Copy out the entries below with "Tabla" replaced by "Sitar" and nothing else changed.
=== DATA RECORDS ===
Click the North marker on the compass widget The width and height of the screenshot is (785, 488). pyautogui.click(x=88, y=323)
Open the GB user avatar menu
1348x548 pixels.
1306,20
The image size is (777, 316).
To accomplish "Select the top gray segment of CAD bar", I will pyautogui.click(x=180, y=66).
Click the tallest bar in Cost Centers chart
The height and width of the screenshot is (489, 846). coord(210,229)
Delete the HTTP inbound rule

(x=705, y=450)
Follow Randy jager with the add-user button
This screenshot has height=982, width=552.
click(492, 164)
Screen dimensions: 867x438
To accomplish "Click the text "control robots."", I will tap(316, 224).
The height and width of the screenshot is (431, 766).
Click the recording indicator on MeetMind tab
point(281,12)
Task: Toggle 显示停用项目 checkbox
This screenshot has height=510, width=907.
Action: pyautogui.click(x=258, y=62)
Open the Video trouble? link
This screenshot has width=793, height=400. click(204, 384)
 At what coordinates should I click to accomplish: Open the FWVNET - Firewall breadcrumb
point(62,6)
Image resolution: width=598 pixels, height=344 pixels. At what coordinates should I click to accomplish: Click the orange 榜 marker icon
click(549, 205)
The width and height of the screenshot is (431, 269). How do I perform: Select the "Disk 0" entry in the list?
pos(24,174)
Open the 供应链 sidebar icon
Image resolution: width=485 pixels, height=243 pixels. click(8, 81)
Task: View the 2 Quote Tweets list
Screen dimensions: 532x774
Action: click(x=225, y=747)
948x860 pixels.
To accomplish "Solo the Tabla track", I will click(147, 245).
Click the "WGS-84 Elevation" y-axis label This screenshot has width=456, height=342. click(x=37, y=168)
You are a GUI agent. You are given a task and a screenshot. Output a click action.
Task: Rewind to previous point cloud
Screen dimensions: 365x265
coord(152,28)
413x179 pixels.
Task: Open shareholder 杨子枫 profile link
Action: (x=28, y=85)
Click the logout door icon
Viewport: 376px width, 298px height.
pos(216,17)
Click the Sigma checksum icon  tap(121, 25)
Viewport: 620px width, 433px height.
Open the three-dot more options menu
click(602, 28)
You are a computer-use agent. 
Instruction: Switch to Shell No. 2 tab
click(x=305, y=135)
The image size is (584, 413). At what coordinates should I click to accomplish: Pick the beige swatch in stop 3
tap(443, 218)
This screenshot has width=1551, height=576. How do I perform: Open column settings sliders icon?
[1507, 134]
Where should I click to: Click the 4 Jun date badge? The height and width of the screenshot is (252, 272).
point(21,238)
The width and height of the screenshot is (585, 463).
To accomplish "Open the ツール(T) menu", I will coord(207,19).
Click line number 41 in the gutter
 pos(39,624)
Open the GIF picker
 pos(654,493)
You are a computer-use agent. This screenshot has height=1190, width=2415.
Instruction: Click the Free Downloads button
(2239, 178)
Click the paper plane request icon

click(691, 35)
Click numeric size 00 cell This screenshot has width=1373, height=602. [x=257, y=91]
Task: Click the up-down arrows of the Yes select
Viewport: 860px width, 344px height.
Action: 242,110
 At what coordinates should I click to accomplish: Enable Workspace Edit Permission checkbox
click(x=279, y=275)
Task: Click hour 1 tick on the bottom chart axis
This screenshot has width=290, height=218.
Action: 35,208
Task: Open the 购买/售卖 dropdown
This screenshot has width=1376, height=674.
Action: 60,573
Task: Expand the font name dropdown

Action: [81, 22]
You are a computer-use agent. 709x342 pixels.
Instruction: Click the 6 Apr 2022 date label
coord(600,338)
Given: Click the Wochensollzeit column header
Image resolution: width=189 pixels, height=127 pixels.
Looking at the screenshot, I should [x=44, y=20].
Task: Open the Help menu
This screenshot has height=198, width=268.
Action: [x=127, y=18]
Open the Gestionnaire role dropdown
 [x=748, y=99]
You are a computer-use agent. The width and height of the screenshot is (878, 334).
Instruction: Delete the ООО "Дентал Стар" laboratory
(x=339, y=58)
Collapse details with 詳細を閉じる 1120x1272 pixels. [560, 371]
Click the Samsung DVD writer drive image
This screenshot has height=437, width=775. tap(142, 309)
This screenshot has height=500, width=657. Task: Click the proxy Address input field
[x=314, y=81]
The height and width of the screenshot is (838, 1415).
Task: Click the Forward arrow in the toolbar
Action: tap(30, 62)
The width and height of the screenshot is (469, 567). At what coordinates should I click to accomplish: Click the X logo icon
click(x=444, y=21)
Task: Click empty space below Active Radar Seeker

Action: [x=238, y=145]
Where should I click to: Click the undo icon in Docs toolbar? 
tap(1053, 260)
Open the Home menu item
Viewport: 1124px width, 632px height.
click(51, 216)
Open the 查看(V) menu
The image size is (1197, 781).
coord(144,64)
===
-- SOLUTION TO THE PROBLEM --
Click the North marker on the compass widget The width and height of the screenshot is (785, 488). pyautogui.click(x=88, y=323)
Open the GB user avatar menu
1348x548 pixels.
1306,20
The image size is (777, 316).
To accomplish "Select the top gray segment of CAD bar", I will pyautogui.click(x=180, y=66).
Click the tallest bar in Cost Centers chart
The height and width of the screenshot is (489, 846). coord(210,229)
Delete the HTTP inbound rule

(x=705, y=450)
Follow Randy jager with the add-user button
This screenshot has height=982, width=552.
click(492, 164)
Screen dimensions: 867x438
To accomplish "Click the text "control robots."", I will tap(316, 224).
The height and width of the screenshot is (431, 766).
Click the recording indicator on MeetMind tab
point(281,12)
Task: Toggle 显示停用项目 checkbox
This screenshot has height=510, width=907.
Action: pyautogui.click(x=258, y=62)
Open the Video trouble? link
This screenshot has width=793, height=400. click(204, 384)
 At what coordinates should I click to accomplish: Open the FWVNET - Firewall breadcrumb
point(62,6)
Image resolution: width=598 pixels, height=344 pixels. At what coordinates should I click to accomplish: Click the orange 榜 marker icon
click(549, 205)
The width and height of the screenshot is (431, 269). How do I perform: Select the "Disk 0" entry in the list?
pos(24,174)
Open the 供应链 sidebar icon
Image resolution: width=485 pixels, height=243 pixels. click(8, 81)
Task: View the 2 Quote Tweets list
Screen dimensions: 532x774
Action: click(x=225, y=747)
948x860 pixels.
To accomplish "Solo the Sitar track", I will click(147, 245).
Click the "WGS-84 Elevation" y-axis label This screenshot has width=456, height=342. click(x=37, y=168)
You are a GUI agent. You are given a task and a screenshot. Output a click action.
Task: Rewind to previous point cloud
Screen dimensions: 365x265
coord(152,28)
413x179 pixels.
Task: Open shareholder 杨子枫 profile link
Action: (x=28, y=85)
Click the logout door icon
Viewport: 376px width, 298px height.
pos(216,17)
Click the Sigma checksum icon  tap(121, 25)
Viewport: 620px width, 433px height.
Open the three-dot more options menu
click(602, 28)
You are a computer-use agent. 
Instruction: Switch to Shell No. 2 tab
click(x=305, y=135)
The image size is (584, 413). At what coordinates should I click to accomplish: Pick the beige swatch in stop 3
tap(443, 218)
This screenshot has width=1551, height=576. How do I perform: Open column settings sliders icon?
[1507, 134]
Where should I click to: Click the 4 Jun date badge? The height and width of the screenshot is (252, 272).
point(21,238)
The width and height of the screenshot is (585, 463).
To accomplish "Open the ツール(T) menu", I will coord(207,19).
Click line number 41 in the gutter
 pos(39,624)
Open the GIF picker
 pos(654,493)
You are a computer-use agent. This screenshot has height=1190, width=2415.
Instruction: Click the Free Downloads button
(2239, 178)
Click the paper plane request icon

click(691, 35)
Click numeric size 00 cell This screenshot has width=1373, height=602. [x=257, y=91]
Task: Click the up-down arrows of the Yes select
Viewport: 860px width, 344px height.
Action: 242,110
 At what coordinates should I click to accomplish: Enable Workspace Edit Permission checkbox
click(x=279, y=275)
Task: Click hour 1 tick on the bottom chart axis
This screenshot has width=290, height=218.
Action: 35,208
Task: Open the 购买/售卖 dropdown
This screenshot has width=1376, height=674.
Action: 60,573
Task: Expand the font name dropdown

Action: [81, 22]
You are a computer-use agent. 709x342 pixels.
Instruction: Click the 6 Apr 2022 date label
coord(600,338)
Given: Click the Wochensollzeit column header
Image resolution: width=189 pixels, height=127 pixels.
Looking at the screenshot, I should [x=44, y=20].
Task: Open the Help menu
This screenshot has height=198, width=268.
Action: [x=127, y=18]
Open the Gestionnaire role dropdown
 [x=748, y=99]
You are a computer-use agent. The width and height of the screenshot is (878, 334).
Instruction: Delete the ООО "Дентал Стар" laboratory
(x=339, y=58)
Collapse details with 詳細を閉じる 1120x1272 pixels. [560, 371]
Click the Samsung DVD writer drive image
This screenshot has height=437, width=775. tap(142, 309)
This screenshot has height=500, width=657. Task: Click the proxy Address input field
[x=314, y=81]
The height and width of the screenshot is (838, 1415).
Task: Click the Forward arrow in the toolbar
Action: tap(30, 62)
The width and height of the screenshot is (469, 567). At what coordinates should I click to accomplish: Click the X logo icon
click(x=444, y=21)
Task: Click empty space below Active Radar Seeker

Action: [x=238, y=145]
Where should I click to: Click the undo icon in Docs toolbar? 
tap(1053, 260)
Open the Home menu item
Viewport: 1124px width, 632px height.
click(51, 216)
Open the 查看(V) menu
The image size is (1197, 781).
coord(144,64)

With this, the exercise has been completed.